What you need to do>
Every line from the one containing "Click the 商品名、ID、またはSKU search field" to the end of the records below, written out word for word, is the whole answer.

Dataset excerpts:
###
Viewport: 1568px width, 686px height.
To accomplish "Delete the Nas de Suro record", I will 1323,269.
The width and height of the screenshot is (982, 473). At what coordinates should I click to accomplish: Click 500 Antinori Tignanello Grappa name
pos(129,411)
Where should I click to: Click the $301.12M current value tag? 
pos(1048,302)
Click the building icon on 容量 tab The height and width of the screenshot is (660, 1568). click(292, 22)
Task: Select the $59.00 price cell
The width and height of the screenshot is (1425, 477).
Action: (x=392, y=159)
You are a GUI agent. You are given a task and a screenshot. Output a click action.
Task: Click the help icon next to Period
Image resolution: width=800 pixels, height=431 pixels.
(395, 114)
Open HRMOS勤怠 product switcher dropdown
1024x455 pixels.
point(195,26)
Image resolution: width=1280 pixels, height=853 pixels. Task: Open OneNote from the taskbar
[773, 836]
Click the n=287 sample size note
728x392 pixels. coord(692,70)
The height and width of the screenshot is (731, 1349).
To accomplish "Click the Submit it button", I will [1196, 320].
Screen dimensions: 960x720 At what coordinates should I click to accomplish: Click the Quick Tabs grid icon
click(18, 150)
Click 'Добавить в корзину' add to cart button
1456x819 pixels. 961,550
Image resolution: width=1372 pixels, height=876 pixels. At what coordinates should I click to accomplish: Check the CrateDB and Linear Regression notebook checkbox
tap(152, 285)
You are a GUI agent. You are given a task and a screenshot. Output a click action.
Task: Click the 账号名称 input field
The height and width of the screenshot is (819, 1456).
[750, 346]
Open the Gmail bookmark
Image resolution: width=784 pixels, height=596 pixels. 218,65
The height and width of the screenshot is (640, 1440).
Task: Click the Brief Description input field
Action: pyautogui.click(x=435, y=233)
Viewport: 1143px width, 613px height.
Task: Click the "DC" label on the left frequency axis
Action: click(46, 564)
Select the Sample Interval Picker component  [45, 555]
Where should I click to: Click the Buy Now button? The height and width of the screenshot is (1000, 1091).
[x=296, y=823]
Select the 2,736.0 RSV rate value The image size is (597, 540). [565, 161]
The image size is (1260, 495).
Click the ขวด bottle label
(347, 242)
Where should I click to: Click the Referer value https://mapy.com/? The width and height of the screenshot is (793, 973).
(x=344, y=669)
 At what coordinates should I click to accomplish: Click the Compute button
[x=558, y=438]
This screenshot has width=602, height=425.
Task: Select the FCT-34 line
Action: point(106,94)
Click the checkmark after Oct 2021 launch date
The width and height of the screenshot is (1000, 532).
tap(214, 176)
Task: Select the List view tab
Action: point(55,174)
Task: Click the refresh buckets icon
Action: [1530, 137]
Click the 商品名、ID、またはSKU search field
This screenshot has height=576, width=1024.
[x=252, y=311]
###
Finished exercise>
Click the 商品名、ID、またはSKU search field
This screenshot has height=576, width=1024.
[x=252, y=311]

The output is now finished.